_Instructions to follow_.
Could you find every line in the records below that contains the word "agent" and copy it?

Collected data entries
=== Section Start ===

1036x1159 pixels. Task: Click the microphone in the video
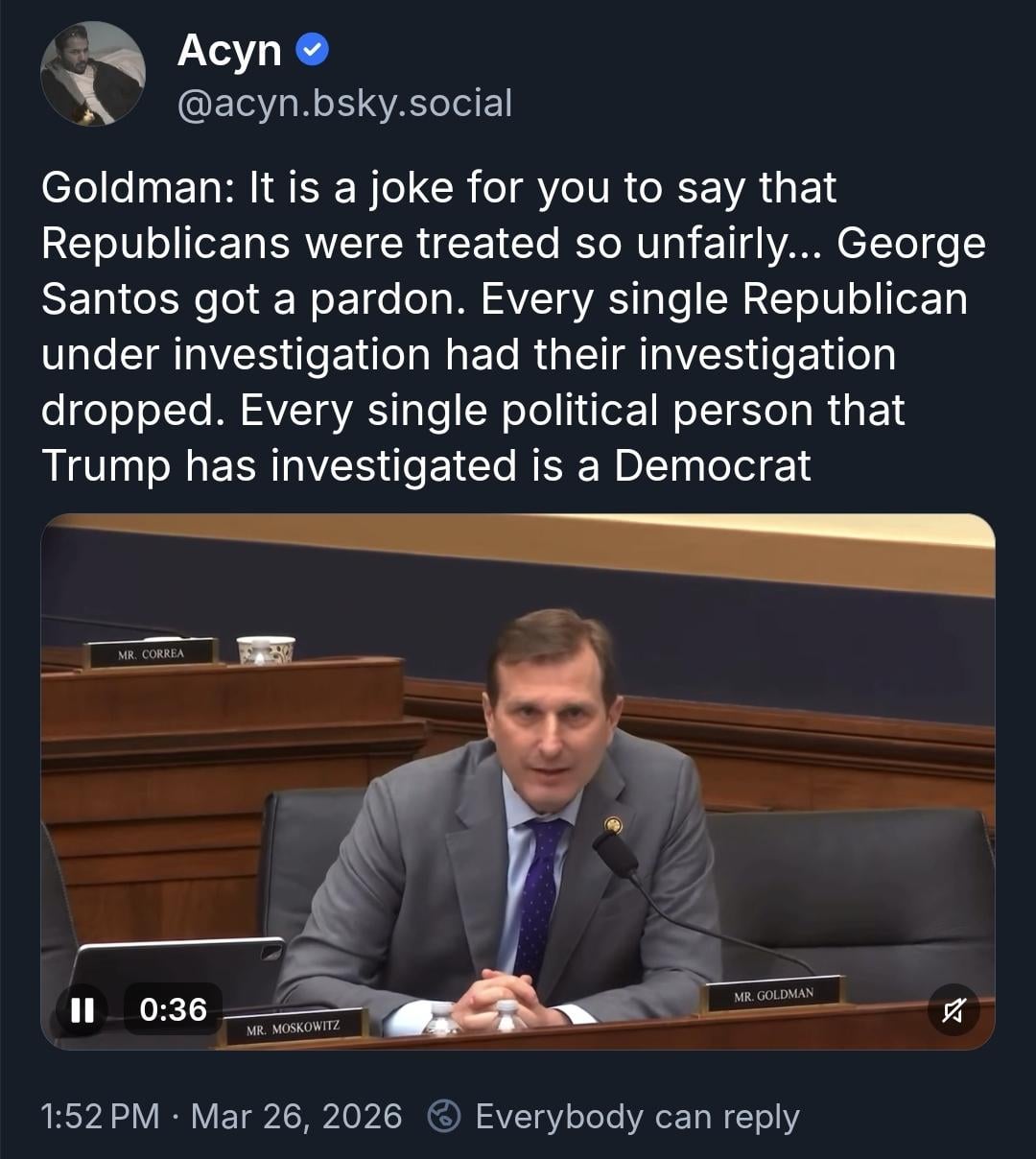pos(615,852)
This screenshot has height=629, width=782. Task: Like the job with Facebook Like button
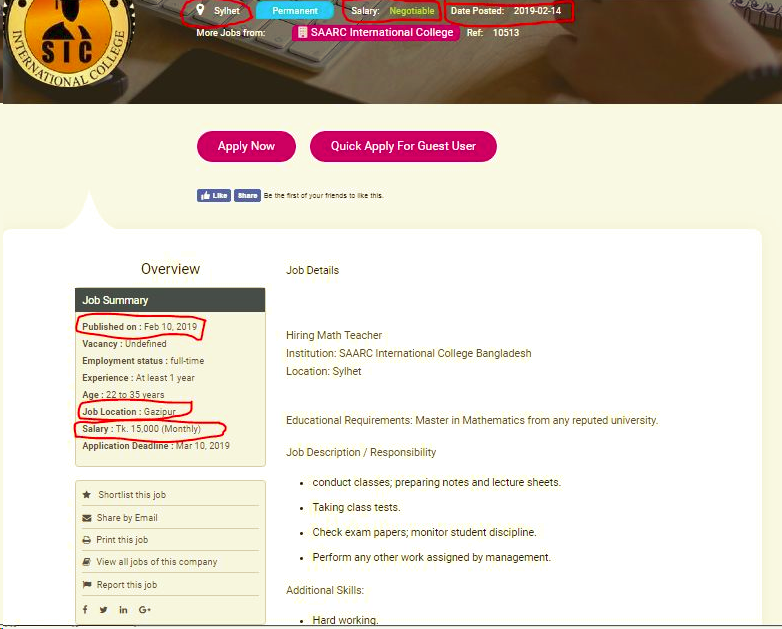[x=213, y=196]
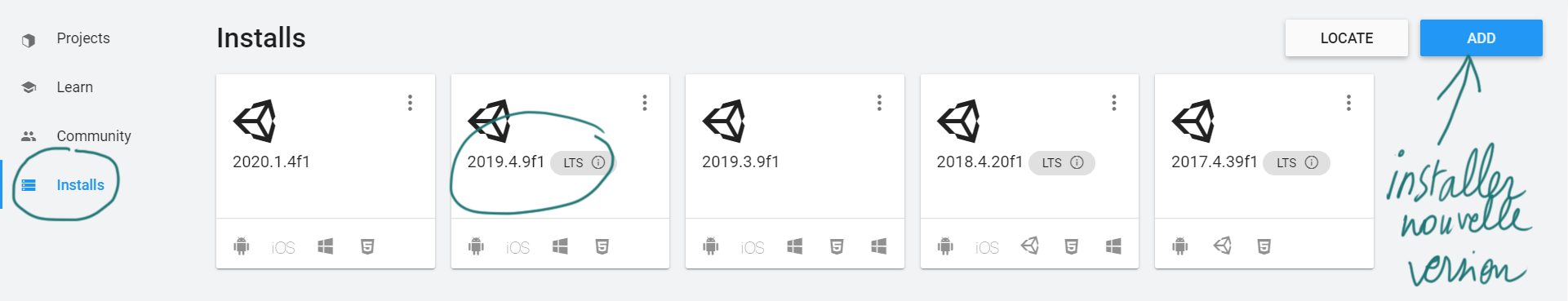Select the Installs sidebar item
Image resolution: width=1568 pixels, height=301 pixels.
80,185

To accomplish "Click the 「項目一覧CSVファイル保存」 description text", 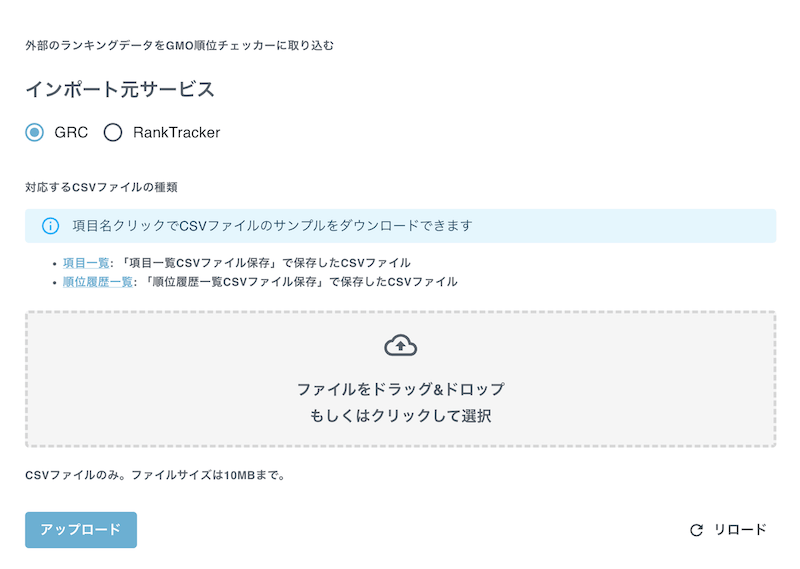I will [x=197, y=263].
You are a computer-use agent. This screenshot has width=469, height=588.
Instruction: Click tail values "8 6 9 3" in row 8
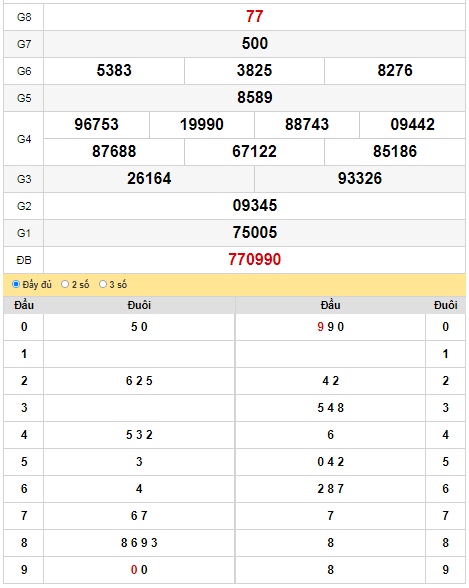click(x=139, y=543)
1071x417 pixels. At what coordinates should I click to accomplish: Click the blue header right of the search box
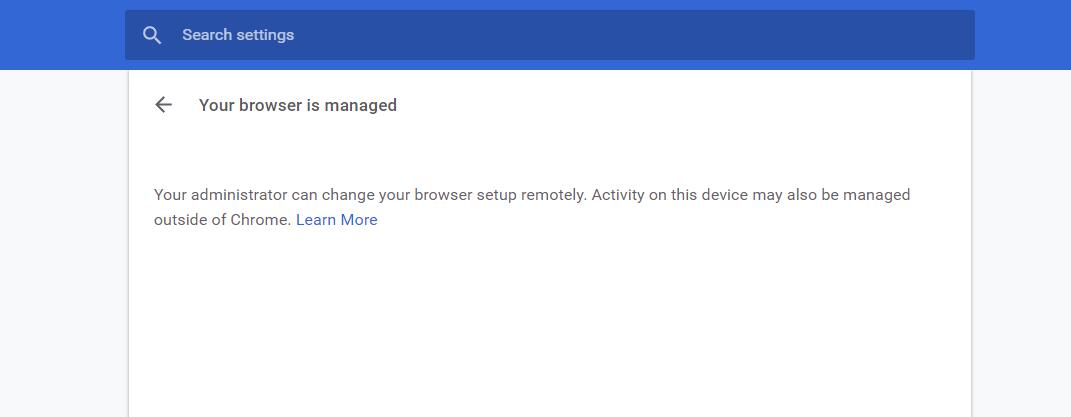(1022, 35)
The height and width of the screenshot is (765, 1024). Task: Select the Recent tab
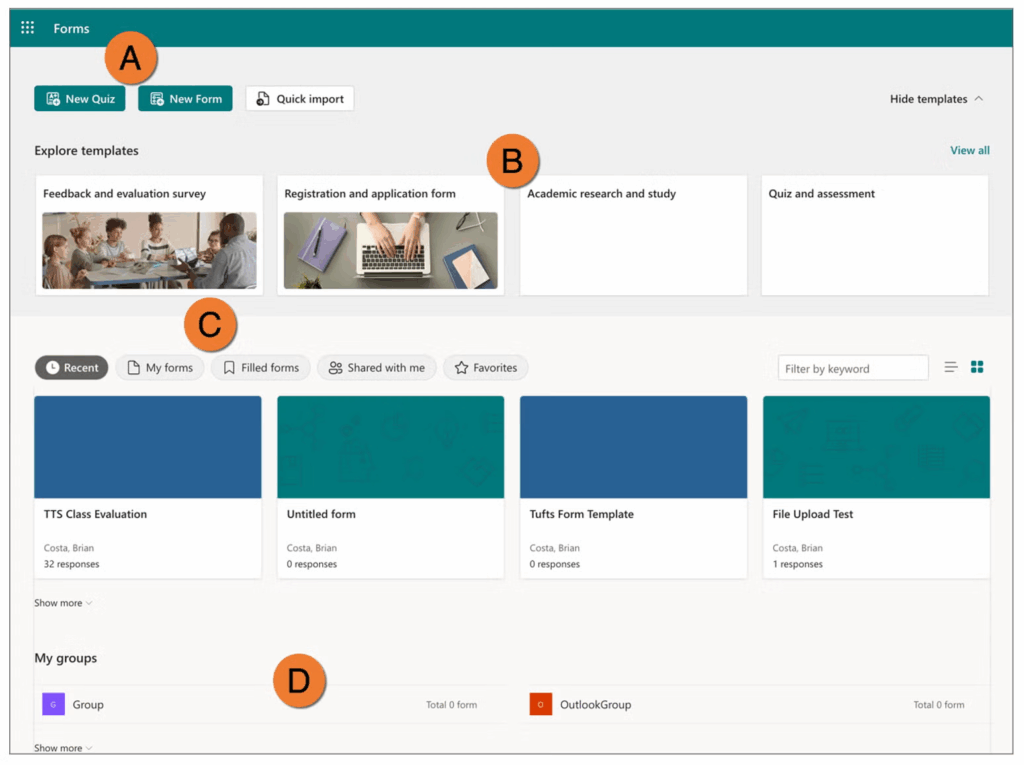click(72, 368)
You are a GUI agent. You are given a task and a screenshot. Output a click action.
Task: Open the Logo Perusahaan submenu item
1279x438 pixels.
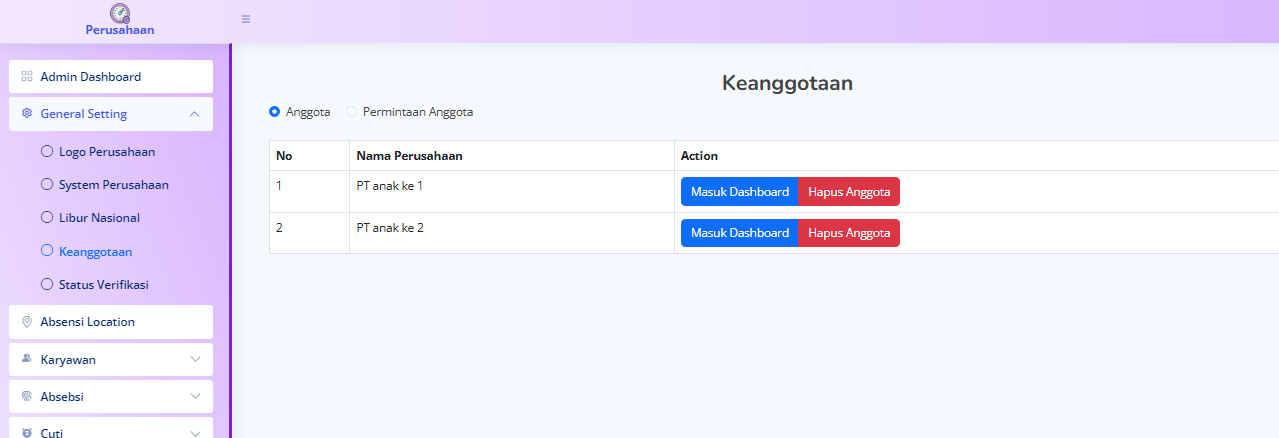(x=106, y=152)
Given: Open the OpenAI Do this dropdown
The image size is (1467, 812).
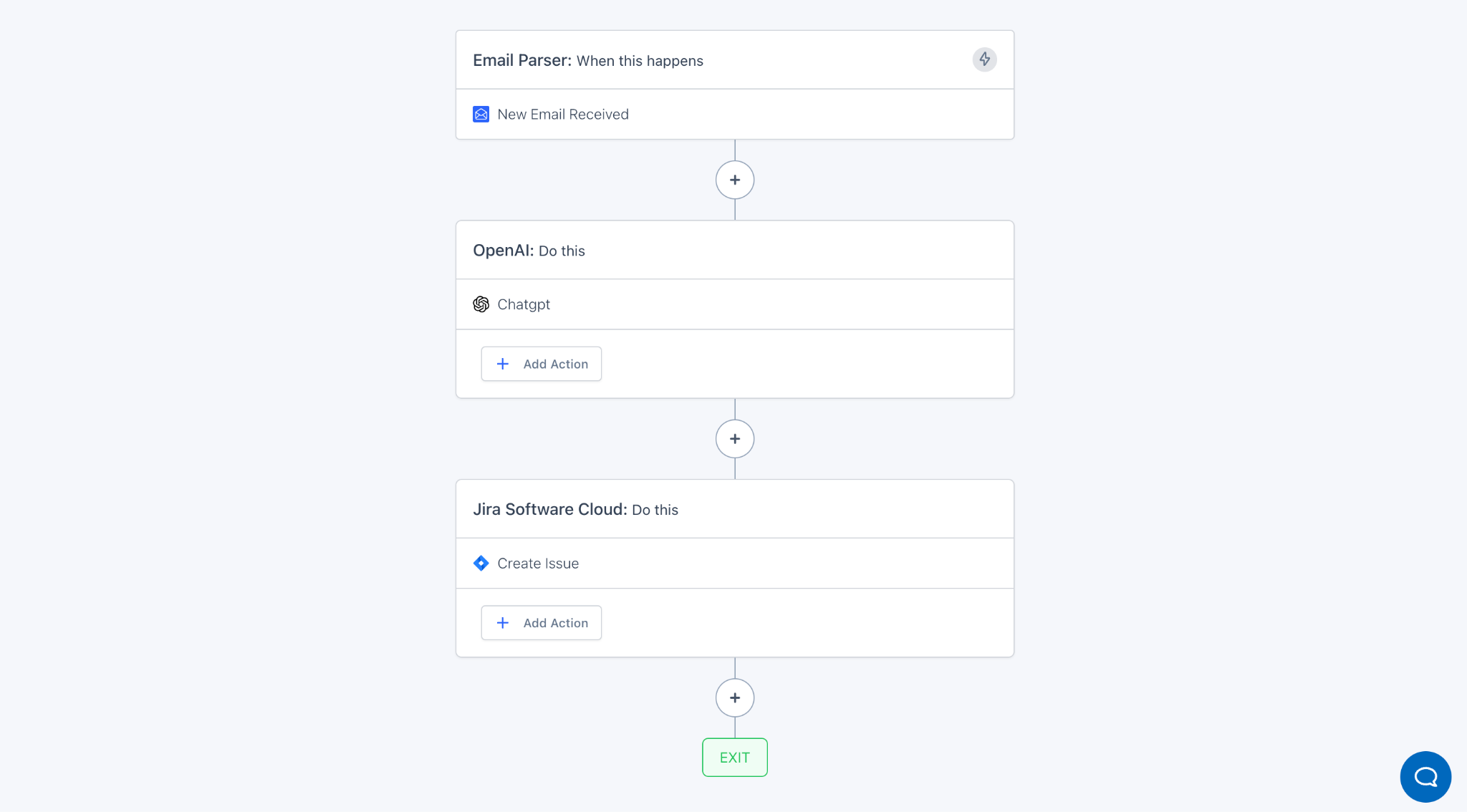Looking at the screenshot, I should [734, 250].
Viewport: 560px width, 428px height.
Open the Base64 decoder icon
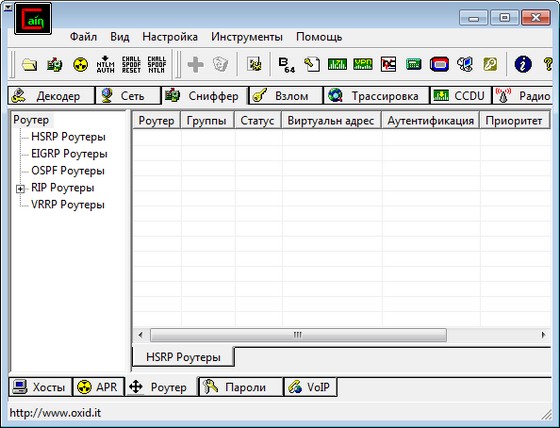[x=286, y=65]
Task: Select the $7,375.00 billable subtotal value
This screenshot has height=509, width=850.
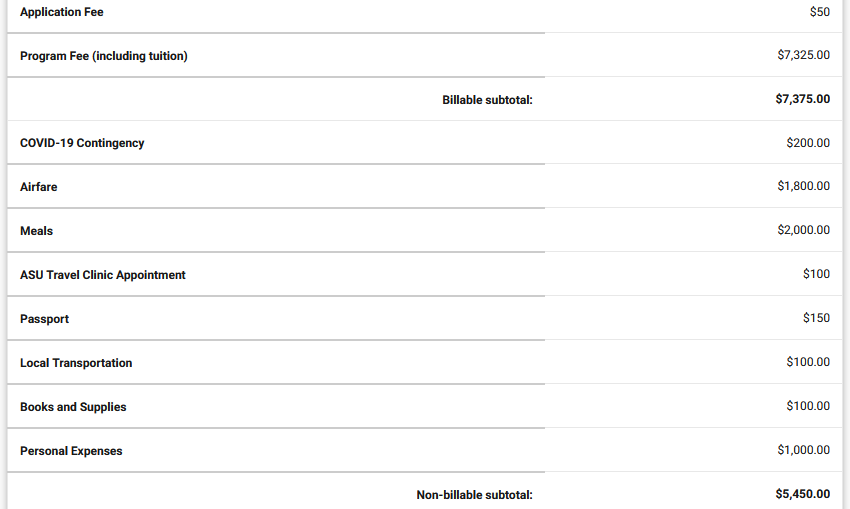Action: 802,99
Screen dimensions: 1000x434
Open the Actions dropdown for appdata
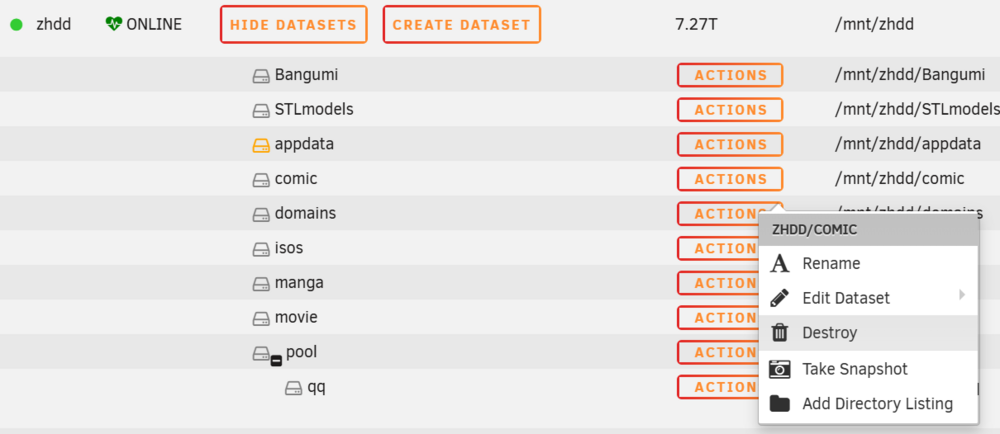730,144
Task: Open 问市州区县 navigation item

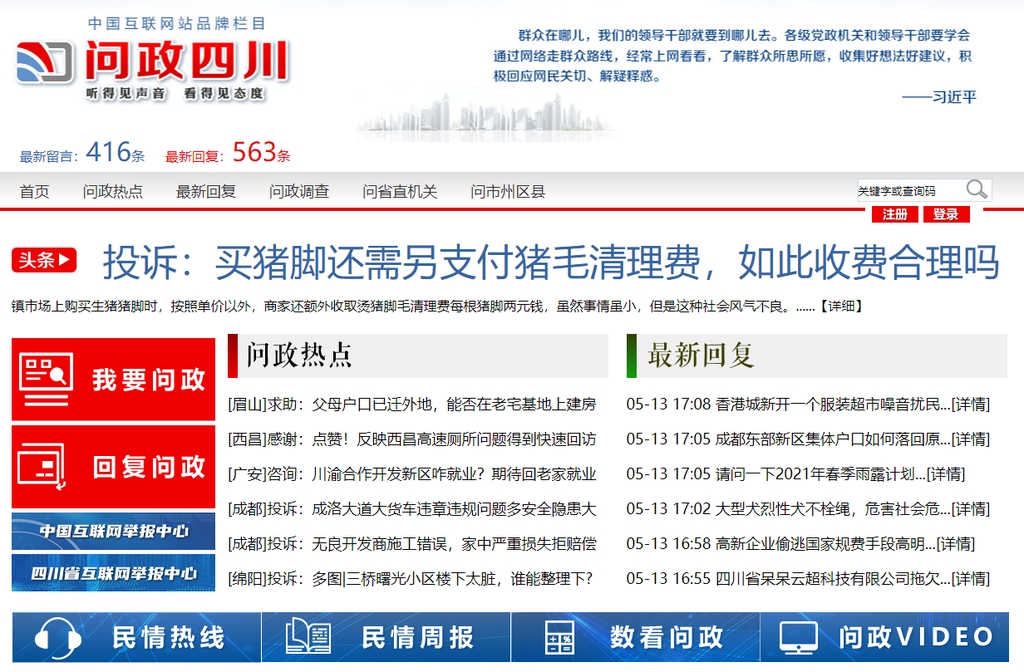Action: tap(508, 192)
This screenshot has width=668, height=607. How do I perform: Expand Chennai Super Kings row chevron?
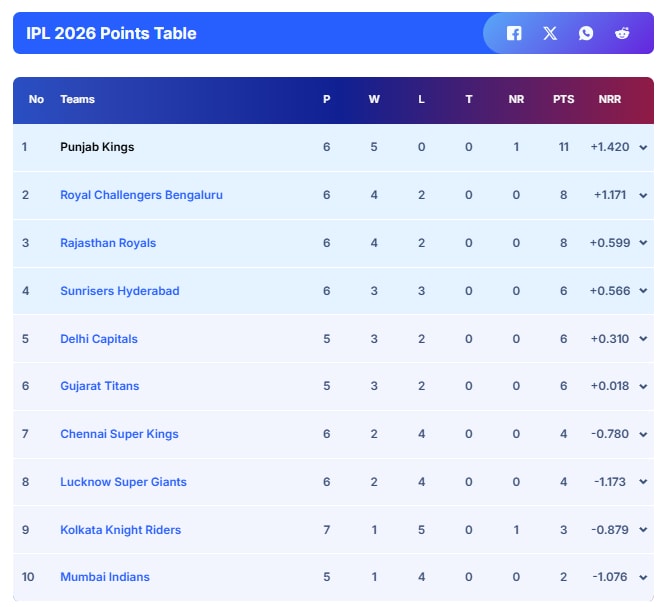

=== Section End ===

_Task answer_.
You are a computer-use agent. This screenshot has width=469, height=588.
You are a GUI agent. You are given a task and a screenshot. Output a click action.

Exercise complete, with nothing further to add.